Medical Receptionist Certificate: Program Summary
Learn about medical receptionist certificate programs. Get information on job skills, coursework, employment growth and salary to make an informed decision about your education.
Medical Receptionist Certificate Program
Scheduling appointments, greeting patients and verifying insurance information are a few of the many duties typically performed by medical receptionists. Although postsecondary education isn't strictly necessary for aspiring receptionists, completing a medical receptionist certificate program could help individuals learn the proper techniques for this profession. Students learn about administrative duties as they relate to working in a hospital, clinic or physician's office. They learn to provide customer service to patients and visitors, while also interacting with doctors and other clinical and hospital staff. The program also instructs candidates on medical office software programs and applications, workplace human relations and medical laws and ethics.
Applicants must have high school diplomas or GEDs for admission. Certain coursework in these programs could also require certification in CPR (cardiopulmonary resuscitation) and first aid.

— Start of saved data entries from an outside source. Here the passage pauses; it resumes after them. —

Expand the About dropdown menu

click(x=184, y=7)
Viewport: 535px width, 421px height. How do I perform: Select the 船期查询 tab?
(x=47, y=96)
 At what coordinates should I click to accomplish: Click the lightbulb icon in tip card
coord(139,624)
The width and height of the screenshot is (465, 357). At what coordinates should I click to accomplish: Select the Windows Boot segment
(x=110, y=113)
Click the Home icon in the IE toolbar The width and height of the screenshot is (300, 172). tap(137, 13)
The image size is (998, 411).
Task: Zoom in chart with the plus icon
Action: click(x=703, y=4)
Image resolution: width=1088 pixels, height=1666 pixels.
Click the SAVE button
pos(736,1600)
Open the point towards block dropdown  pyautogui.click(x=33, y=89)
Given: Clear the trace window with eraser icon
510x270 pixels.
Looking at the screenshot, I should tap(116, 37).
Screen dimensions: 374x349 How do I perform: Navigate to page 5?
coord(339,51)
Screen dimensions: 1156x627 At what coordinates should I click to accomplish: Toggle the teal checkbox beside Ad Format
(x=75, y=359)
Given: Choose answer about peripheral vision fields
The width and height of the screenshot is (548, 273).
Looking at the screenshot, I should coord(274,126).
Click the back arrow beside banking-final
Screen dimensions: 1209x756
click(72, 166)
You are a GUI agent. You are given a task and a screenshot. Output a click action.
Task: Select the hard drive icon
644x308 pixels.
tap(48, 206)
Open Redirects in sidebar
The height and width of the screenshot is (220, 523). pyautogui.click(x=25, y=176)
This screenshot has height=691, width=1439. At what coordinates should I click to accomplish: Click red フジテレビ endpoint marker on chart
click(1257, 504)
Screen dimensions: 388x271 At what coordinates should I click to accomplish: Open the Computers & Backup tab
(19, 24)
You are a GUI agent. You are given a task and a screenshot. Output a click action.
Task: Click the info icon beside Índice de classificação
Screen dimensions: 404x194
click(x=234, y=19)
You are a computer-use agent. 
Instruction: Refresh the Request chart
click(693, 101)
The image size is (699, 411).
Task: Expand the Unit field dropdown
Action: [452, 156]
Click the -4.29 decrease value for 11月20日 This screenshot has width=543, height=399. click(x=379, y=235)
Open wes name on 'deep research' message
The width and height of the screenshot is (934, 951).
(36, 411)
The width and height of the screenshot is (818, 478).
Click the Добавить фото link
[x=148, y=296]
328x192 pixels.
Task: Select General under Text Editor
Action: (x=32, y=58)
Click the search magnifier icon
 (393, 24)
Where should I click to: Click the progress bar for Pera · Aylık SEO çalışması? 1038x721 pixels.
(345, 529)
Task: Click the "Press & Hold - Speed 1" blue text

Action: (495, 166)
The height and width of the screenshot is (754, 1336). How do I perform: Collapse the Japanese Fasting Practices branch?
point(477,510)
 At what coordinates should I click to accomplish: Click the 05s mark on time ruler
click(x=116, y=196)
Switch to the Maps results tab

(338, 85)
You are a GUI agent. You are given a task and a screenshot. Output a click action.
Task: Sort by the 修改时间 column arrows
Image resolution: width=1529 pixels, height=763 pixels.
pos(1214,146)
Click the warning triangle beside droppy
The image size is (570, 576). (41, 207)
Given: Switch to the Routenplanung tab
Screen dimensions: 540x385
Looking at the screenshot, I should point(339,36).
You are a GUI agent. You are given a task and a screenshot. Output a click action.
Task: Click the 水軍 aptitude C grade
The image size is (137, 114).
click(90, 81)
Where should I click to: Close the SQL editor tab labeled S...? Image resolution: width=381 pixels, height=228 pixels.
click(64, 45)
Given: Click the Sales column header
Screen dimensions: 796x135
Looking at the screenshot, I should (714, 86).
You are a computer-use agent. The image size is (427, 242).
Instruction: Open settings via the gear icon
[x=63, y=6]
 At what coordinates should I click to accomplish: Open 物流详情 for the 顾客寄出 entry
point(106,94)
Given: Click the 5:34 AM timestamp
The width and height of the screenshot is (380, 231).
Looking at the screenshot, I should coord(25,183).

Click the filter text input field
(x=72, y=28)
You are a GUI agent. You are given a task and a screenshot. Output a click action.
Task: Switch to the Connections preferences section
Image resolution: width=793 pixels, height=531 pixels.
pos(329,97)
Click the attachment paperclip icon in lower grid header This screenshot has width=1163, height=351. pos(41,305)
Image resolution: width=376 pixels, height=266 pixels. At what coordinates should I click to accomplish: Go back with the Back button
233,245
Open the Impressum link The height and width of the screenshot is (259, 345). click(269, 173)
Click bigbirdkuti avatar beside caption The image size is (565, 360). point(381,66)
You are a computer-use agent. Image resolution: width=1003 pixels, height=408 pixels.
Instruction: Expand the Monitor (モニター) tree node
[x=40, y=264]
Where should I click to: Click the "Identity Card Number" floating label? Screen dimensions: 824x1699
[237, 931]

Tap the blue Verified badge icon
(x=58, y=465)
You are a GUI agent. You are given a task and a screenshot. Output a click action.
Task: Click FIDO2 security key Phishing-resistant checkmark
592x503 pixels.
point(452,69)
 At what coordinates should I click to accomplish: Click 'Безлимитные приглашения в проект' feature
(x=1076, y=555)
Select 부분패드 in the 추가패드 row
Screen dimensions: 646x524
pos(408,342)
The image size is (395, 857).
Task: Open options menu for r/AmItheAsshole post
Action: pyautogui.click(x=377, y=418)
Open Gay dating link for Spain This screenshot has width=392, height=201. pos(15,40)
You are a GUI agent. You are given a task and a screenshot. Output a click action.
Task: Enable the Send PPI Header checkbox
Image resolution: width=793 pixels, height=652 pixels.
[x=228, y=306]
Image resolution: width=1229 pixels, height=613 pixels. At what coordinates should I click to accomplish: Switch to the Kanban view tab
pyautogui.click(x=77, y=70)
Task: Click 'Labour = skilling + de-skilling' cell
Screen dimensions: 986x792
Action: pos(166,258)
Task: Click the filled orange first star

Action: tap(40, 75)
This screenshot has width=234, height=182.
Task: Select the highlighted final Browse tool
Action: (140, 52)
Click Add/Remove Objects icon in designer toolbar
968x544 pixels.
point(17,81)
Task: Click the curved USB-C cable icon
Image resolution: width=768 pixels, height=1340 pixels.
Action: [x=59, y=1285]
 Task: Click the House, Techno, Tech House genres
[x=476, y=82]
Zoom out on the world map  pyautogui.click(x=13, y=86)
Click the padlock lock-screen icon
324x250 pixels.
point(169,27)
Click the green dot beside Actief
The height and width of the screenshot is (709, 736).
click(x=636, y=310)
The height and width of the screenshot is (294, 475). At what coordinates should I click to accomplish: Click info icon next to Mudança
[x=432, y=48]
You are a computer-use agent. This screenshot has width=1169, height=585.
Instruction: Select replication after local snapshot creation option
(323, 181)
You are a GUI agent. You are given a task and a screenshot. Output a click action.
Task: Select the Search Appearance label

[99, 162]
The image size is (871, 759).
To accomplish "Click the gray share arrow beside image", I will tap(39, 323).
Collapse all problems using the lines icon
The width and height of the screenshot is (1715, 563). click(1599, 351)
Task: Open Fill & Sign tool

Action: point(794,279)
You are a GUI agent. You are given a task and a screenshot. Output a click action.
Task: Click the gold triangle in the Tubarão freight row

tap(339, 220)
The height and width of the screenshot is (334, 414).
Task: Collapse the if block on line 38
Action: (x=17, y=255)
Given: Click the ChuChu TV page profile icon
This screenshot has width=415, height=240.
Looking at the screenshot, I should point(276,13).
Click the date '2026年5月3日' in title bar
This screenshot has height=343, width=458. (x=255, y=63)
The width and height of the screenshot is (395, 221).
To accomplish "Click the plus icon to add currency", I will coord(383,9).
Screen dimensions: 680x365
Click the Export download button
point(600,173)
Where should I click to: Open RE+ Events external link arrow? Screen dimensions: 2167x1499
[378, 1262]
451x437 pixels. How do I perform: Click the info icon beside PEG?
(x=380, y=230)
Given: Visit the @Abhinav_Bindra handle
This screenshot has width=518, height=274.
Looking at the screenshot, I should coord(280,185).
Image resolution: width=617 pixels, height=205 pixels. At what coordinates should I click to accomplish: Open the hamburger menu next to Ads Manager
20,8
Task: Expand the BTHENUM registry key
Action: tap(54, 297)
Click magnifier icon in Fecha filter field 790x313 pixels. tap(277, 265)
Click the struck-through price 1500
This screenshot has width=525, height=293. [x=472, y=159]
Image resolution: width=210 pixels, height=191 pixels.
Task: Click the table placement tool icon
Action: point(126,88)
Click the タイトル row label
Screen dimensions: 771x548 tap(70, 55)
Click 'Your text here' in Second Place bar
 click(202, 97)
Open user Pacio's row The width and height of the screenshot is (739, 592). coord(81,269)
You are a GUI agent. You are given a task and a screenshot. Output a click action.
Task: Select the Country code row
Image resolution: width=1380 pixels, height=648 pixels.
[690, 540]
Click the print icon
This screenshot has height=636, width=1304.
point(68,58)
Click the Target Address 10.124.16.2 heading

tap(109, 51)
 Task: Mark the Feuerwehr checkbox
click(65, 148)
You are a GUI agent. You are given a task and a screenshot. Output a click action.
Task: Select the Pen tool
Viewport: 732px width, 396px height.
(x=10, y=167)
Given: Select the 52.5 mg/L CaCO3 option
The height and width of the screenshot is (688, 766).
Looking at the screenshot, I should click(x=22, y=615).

Candidates in this program learn through coursework and hands-on applications. Externships or internships provide students with real-time experiences working in medical settings. Topics of study may include:
- Medical office procedures
- Records management and data entry
- Computerized touch keyboarding
- Medical transcription
- Hospital administrative policies
- Medical laws and ethics
- Medical terminology
Employment Outlook and Salary Info
According to the U.S. Bureau of Labor Statistics (BLS), receptionists and information clerks were expected to see an employment increase of 24% between 2010 and 2020 (www.bls.gov). The wide range of tasks performed by receptionists is expected to keep these professionals in demand.
The bureau stated that the industry that employed the highest number of receptionists in May 2012 was physician offices. The BLS also reported that receptionists and information clerks earned a median annual wage of $25,990 as of May 2012.
Continuing Education Information
Graduates of a medical receptionist certificate program are prepared for immediate employment in the healthcare industry. Medical receptionists typically earn advancements after they've obtained work experience. They may also pursue associate's or bachelor's degree programs in the medical field to be promoted to administrative positions or other positions within the medical field.